Question

Simplify (1/x+5/(x+1))/(8/(x+1)-7/(x+1))

Answer

**step1** Understanding the problem

The problem asks us to simplify a complex fraction. A complex fraction is a fraction where the numerator, the denominator, or both contain other fractions. Our goal is to express this complex fraction as a single, simpler fraction.

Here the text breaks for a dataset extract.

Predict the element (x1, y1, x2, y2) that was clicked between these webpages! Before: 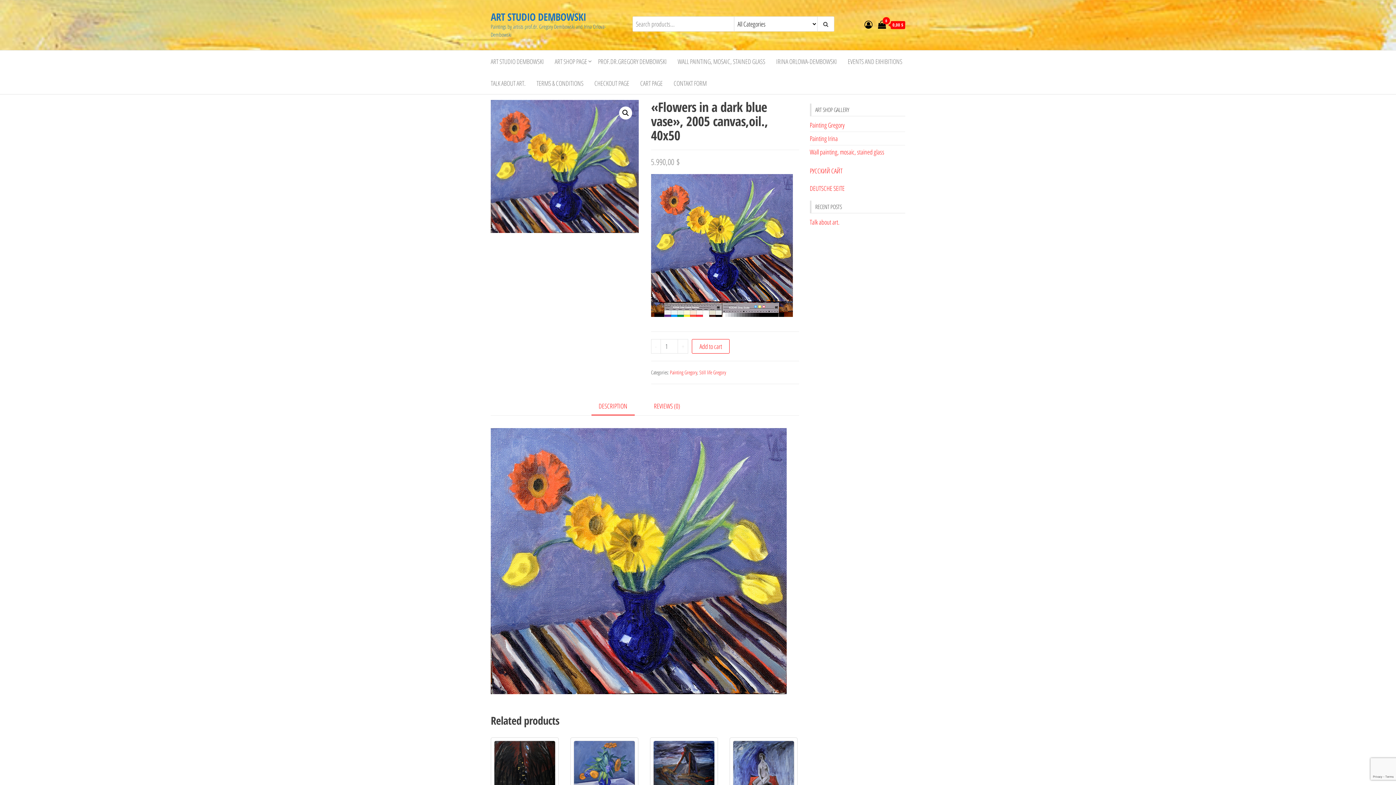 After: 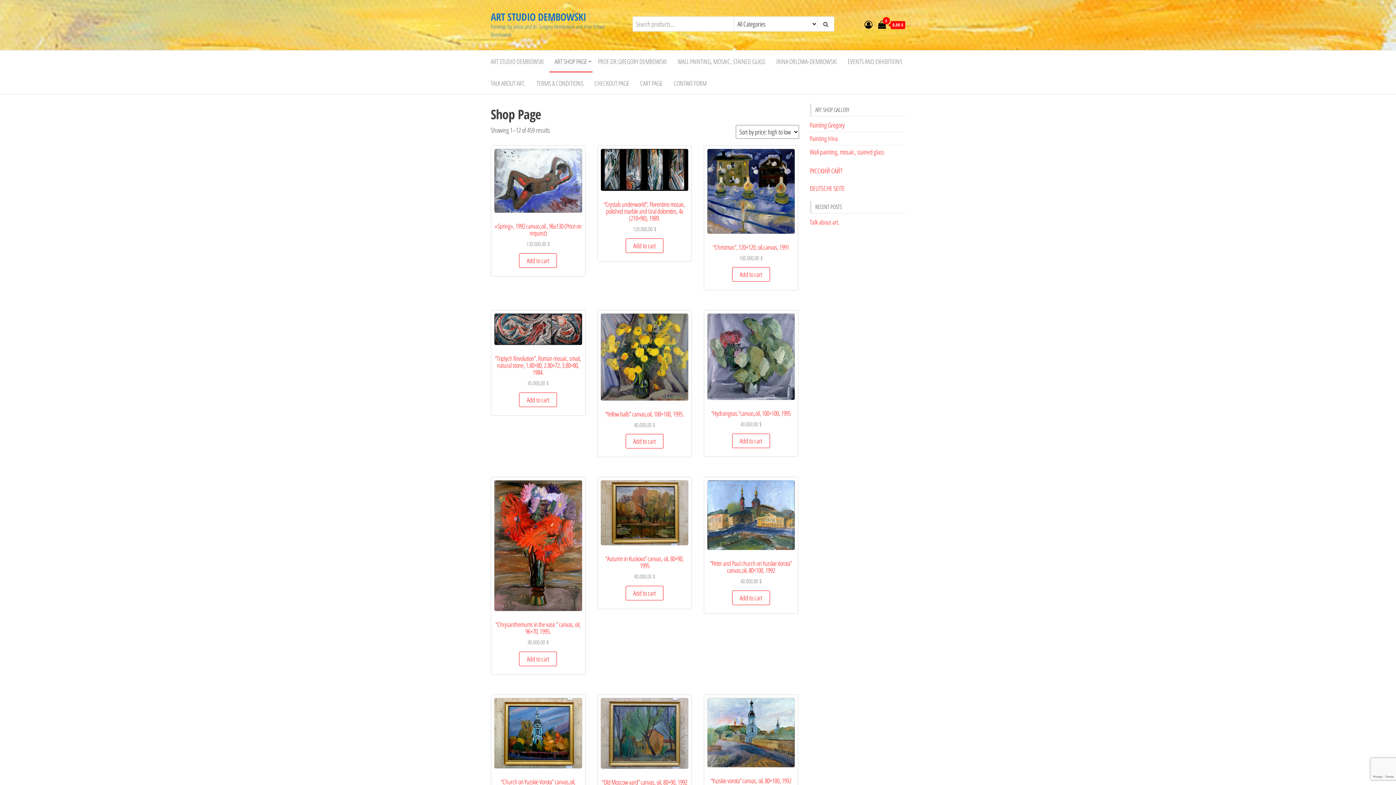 Action: label: ART SHOP PAGE bbox: (549, 50, 592, 72)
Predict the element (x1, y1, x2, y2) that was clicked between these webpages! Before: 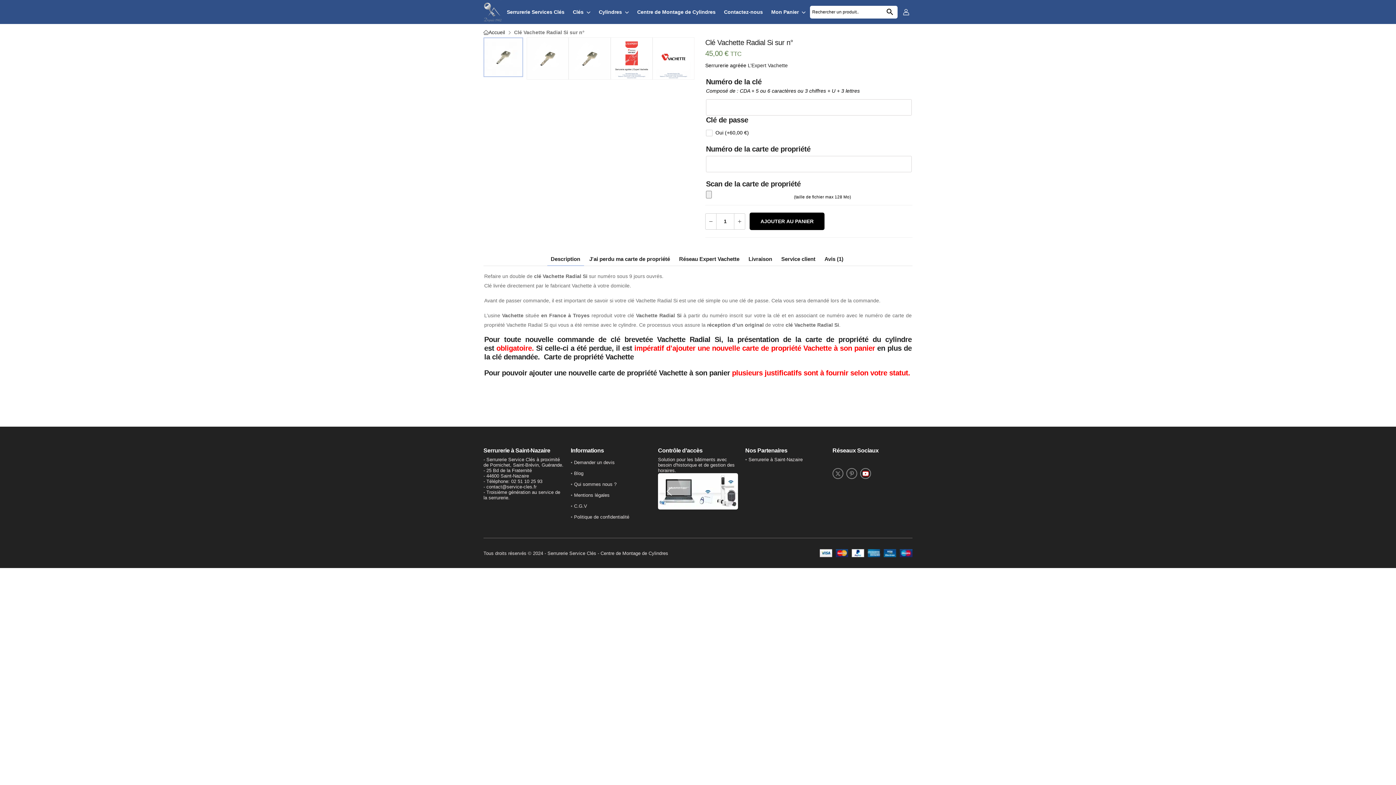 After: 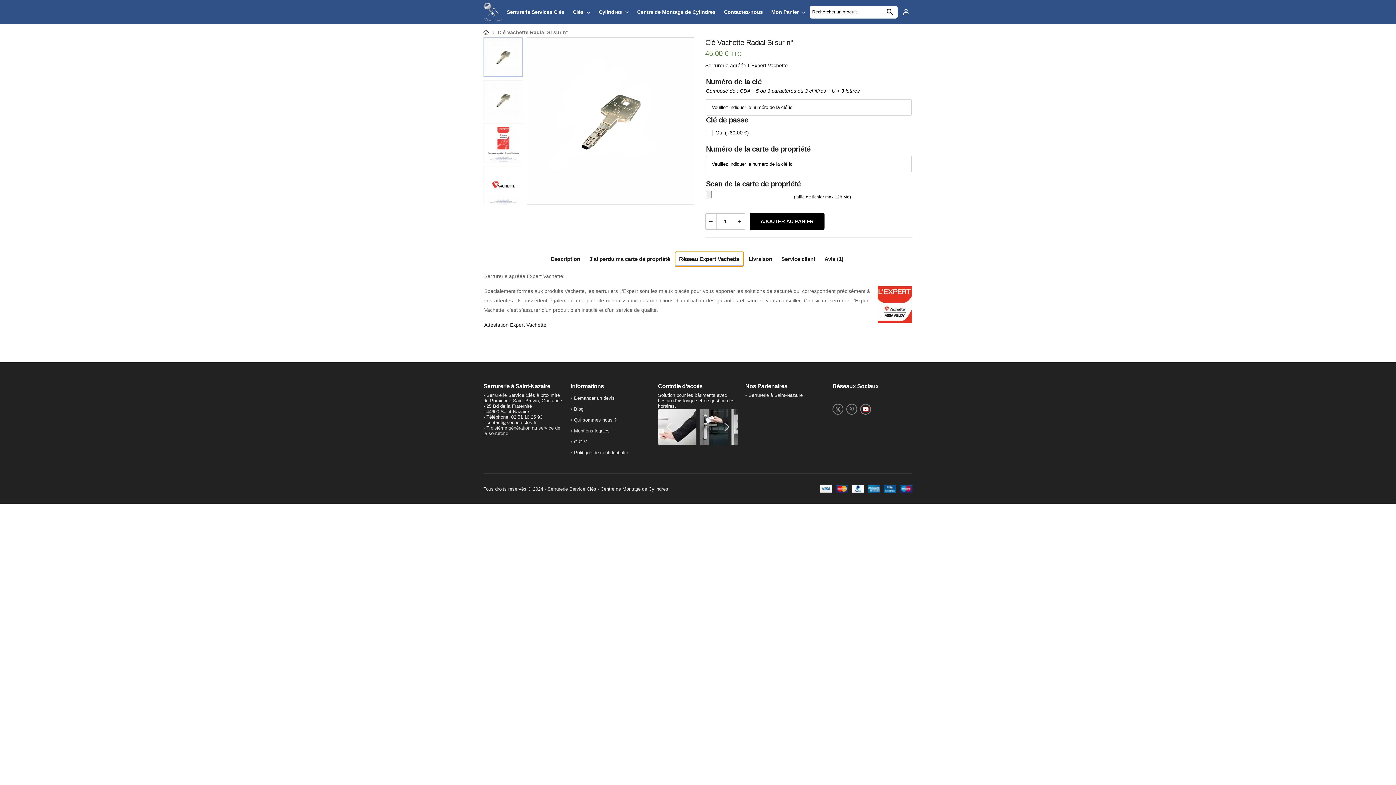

**step2** Simplifying the numerator of the complex fraction

The numerator of the given complex fraction is the expression $$(1/x + 5/(x+1))$$.
To add these two fractions, we need to find a common denominator. The denominators are $$x$$ and $$(x+1)$$.
The least common multiple of $$x$$ and $$(x+1)$$ is their product, which is $$x(x+1)$$.
We convert the first fraction to have this common denominator:
$$1/x = (1 \times (x+1))/(x \times (x+1)) = (x+1)/(x(x+1))$$
We convert the second fraction to have this common denominator:
$$5/(x+1) = (5 \times x)/((x+1) \times x) = (5x)/(x(x+1))$$
Now that both fractions have the same denominator, we can add their numerators:
$$(x+1)/(x(x+1)) + (5x)/(x(x+1)) = (x+1+5x)/(x(x+1))$$
Combine the like terms in the numerator ($$x$$ and $$5x$$):
$$(x+1+5x)/(x(x+1)) = (6x+1)/(x(x+1))$$
So, the simplified numerator is $$(6x+1)/(x(x+1))$$.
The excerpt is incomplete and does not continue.